Tarefas propostas:
a. Responda com base no texto sobre gastos públicos com tratamentos de saúde:
(i) Qual valor o tratamento de Sildomar Abtibol superou?
(ii) Em que mês de 2013 Tancredo Castro Soares recebeu assistência?
(iii) Como Francivaldo Garcia é conhecido no meio político?
b. Transcreva, do texto sobre gastos públicos com tratamentos de saúde, a parte que vai de "O ex-secretário de" a "R$ 127,6 mil.".

Trecho do documento:
****************************************
Em 2013, figuras públicas como o vereador licenciado e atual secretário municipal de esportes de Manaus, Sildomar Abtibol, estiveram na unidade de saúde. O tratamento do vereador superou os R$ 250,8 mil. No mesmo ano, o prefeito de Santa Isabel do Rio Negro, Mariolino Siqueira de Oliveira, ingressou na lista de beneficiados, gerando custos divididos em duas parcelas: R$ 283,2 mil e R$ 24,1 mil, entre janeiro e abril. Mariolino teve o mandato cassado na semana passada pelo TRE-AM (Tribunal Regional Eleitoral do Amazonas).
O ex-secretário de Saúde da Susam, Tancredo Castro Soares, teve um tratamento caro de saúde custeado pelos cofres públicos, que chegou a R$ 200,8 mil. Ele recebeu assistência no mês de setembro de 2013. Até o irmão da primeira-dama de Manaus, Goreth Garcia, Francivaldo Garcia, consta na lista de pacientes do Sírio-Libanês. A conta oriunda do tratamento de Valdo Garcia, como é conhecido no meio político, foi de R$ 127,6 mil.
****************************************
Material fornecido:
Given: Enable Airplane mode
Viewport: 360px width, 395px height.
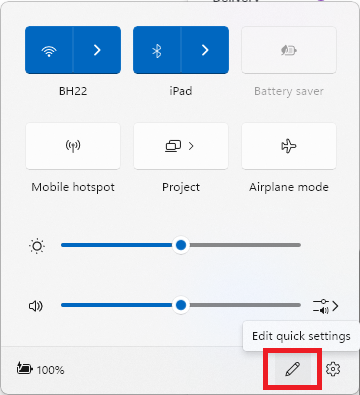Looking at the screenshot, I should point(289,146).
****************************************
Respostas numeradas:
a.
(i) R$ 250,8 mil
(ii) Setembro
(iii) Valdo Garcia

b.
O ex-secretário de Saúde da Susam, Tancredo Castro Soares, teve um tratamento caro de saúde custeado pelos cofres públicos, que chegou a R$ 200,8 mil. Ele recebeu assistência no mês de setembro de 2013. Até o irmão da primeira-dama de Manaus, Goreth Garcia, Francivaldo Garcia, consta na lista de pacientes do Sírio-Libanês. A conta oriunda do tratamento de Valdo Garcia, como é conhecido no meio político, foi de R$ 127,6 mil.